Ungewhöhnlich ist es, weil ich kein anderes Spiel kenne, bei dem ich so einfach die Mitspieler einschätzen muss um möglichst viel zu schmarotzen (äh, Schienen mitbenutze)
Originell finde ich es auch. Ein Bauspiel, bei den mein eigener Anfang später Allgemeingut wird, fällt mir sonst nicht ein.
Peter Steinert schrieb:
> Leider hast Du meiner Meinung nach auch nicht unbedingt
> erkannt, was ich zum Ausdruck bringen wollte. "Kulturgut" hat
> doch nichts mit Massentauglichkeit zu tun...

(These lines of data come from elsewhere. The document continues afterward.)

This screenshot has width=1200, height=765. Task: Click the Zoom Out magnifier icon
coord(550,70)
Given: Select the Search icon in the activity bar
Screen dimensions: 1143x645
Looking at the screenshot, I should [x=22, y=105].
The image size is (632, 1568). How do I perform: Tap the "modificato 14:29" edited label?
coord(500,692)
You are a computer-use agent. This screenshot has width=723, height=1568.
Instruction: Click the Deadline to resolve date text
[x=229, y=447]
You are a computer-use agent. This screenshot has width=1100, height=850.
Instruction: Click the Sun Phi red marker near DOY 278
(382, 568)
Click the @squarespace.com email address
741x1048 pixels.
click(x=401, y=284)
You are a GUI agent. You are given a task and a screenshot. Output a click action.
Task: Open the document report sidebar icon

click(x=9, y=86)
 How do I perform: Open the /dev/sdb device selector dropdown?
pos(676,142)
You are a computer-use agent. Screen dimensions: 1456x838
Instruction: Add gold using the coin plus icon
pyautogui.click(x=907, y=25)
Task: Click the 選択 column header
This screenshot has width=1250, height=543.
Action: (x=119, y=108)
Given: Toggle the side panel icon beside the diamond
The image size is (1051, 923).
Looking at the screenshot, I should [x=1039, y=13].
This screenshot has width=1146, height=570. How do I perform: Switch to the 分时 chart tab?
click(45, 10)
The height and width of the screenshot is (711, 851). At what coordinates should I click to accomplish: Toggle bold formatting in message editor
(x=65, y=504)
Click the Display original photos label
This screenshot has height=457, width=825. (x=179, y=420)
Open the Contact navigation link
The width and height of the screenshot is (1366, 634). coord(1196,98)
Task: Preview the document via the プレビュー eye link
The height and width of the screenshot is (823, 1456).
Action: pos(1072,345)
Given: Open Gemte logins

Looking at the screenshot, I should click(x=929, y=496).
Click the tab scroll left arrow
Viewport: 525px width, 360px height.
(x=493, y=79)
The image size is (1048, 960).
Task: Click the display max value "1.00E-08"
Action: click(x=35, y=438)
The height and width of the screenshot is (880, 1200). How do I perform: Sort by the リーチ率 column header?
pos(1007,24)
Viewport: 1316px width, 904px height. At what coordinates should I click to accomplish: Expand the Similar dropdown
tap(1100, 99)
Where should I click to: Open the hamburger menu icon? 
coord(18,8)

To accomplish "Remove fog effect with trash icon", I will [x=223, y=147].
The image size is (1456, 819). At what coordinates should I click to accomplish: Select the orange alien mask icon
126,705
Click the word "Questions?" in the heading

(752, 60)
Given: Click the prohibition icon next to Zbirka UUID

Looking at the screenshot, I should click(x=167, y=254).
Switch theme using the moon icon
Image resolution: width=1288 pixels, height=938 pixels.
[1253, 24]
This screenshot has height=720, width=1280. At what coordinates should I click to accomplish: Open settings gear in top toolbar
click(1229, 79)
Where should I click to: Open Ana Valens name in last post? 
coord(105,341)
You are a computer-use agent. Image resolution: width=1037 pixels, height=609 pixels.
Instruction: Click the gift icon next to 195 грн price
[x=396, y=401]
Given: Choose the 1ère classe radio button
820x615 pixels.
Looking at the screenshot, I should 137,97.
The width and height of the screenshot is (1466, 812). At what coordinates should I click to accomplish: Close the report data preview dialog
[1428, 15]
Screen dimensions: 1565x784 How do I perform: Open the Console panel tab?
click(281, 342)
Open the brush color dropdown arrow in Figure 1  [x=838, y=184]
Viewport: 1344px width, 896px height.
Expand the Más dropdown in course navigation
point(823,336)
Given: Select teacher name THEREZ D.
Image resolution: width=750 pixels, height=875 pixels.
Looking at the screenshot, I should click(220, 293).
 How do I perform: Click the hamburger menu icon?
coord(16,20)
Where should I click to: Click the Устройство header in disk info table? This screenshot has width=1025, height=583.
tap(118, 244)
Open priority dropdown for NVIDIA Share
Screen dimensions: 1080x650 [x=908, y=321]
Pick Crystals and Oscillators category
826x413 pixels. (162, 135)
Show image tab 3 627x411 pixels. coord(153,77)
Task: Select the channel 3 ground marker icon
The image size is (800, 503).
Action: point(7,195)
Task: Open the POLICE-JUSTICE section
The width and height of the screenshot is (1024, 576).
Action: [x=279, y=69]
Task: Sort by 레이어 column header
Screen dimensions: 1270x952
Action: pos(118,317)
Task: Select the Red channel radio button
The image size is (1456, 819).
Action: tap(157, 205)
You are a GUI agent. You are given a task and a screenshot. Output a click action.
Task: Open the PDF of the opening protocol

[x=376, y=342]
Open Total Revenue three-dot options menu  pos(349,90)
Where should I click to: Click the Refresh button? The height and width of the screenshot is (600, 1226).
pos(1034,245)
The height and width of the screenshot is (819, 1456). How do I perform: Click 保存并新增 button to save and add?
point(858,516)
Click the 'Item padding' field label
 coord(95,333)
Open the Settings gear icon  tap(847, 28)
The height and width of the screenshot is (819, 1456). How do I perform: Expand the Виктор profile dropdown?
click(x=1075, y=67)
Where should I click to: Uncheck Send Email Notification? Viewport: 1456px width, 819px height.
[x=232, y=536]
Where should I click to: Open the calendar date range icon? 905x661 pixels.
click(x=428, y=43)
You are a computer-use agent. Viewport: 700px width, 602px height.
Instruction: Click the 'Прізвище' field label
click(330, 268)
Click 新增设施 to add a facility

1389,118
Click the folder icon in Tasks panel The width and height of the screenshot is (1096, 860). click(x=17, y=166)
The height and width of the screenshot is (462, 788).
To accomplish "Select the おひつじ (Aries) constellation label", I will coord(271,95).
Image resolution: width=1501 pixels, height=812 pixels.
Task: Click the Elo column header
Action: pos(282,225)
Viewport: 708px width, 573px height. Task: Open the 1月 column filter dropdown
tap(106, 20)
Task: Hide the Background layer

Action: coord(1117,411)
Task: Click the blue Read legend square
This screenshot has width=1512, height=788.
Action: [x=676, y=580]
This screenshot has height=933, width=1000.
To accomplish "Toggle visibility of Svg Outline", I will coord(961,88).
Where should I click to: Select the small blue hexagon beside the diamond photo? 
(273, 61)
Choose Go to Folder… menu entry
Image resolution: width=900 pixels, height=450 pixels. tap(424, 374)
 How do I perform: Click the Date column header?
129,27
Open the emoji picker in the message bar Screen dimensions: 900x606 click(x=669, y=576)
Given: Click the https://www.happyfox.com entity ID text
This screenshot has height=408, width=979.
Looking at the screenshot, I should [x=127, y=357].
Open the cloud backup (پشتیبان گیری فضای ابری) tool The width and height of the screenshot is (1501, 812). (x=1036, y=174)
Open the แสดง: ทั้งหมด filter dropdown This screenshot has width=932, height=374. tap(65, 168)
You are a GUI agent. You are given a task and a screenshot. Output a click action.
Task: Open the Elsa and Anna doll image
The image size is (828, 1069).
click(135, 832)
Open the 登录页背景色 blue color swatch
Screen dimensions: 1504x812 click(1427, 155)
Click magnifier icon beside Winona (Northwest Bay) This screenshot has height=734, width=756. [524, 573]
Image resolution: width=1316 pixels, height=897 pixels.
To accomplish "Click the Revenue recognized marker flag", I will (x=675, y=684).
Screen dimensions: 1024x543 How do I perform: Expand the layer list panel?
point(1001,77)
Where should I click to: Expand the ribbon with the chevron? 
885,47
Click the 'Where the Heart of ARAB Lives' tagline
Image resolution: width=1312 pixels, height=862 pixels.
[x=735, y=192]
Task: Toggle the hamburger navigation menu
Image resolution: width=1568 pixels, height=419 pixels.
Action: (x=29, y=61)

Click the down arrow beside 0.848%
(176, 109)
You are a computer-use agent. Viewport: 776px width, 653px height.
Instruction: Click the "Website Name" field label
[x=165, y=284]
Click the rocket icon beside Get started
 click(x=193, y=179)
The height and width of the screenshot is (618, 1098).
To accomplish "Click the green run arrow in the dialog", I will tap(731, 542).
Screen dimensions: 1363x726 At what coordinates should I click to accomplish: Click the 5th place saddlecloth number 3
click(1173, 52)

Kultur wird von wenigen gemacht, nämlich von Autoren. Danach aber entsteht eine Kultur durch Nutzung des Angebots. Heute ist z. B. "Herr der Ringe" ein Kulturgut, und für einige sogar Kult. Bei Spielen ist das nicht anders. Nur was lange besteht, prägt eine Kultur.
Anspruchsvoll hingegen ist ein Begriff, den Fachleute (oder solche die sich dafür halten) benutzen, wenn ihnen etwas gefällt, weil es für sie eine Herausforderung ist. Dies ist dann ein elitärer Ansatz (sowohl positiv im Sinne von Kompetenz als auch negativ im Sinne von Arroganz gemeint), über den vielfach Auszeichnungen vergeben werden, z. B. der DSP, der nach meiner Einschätzung dieses Jahr von PR gewonnen wird.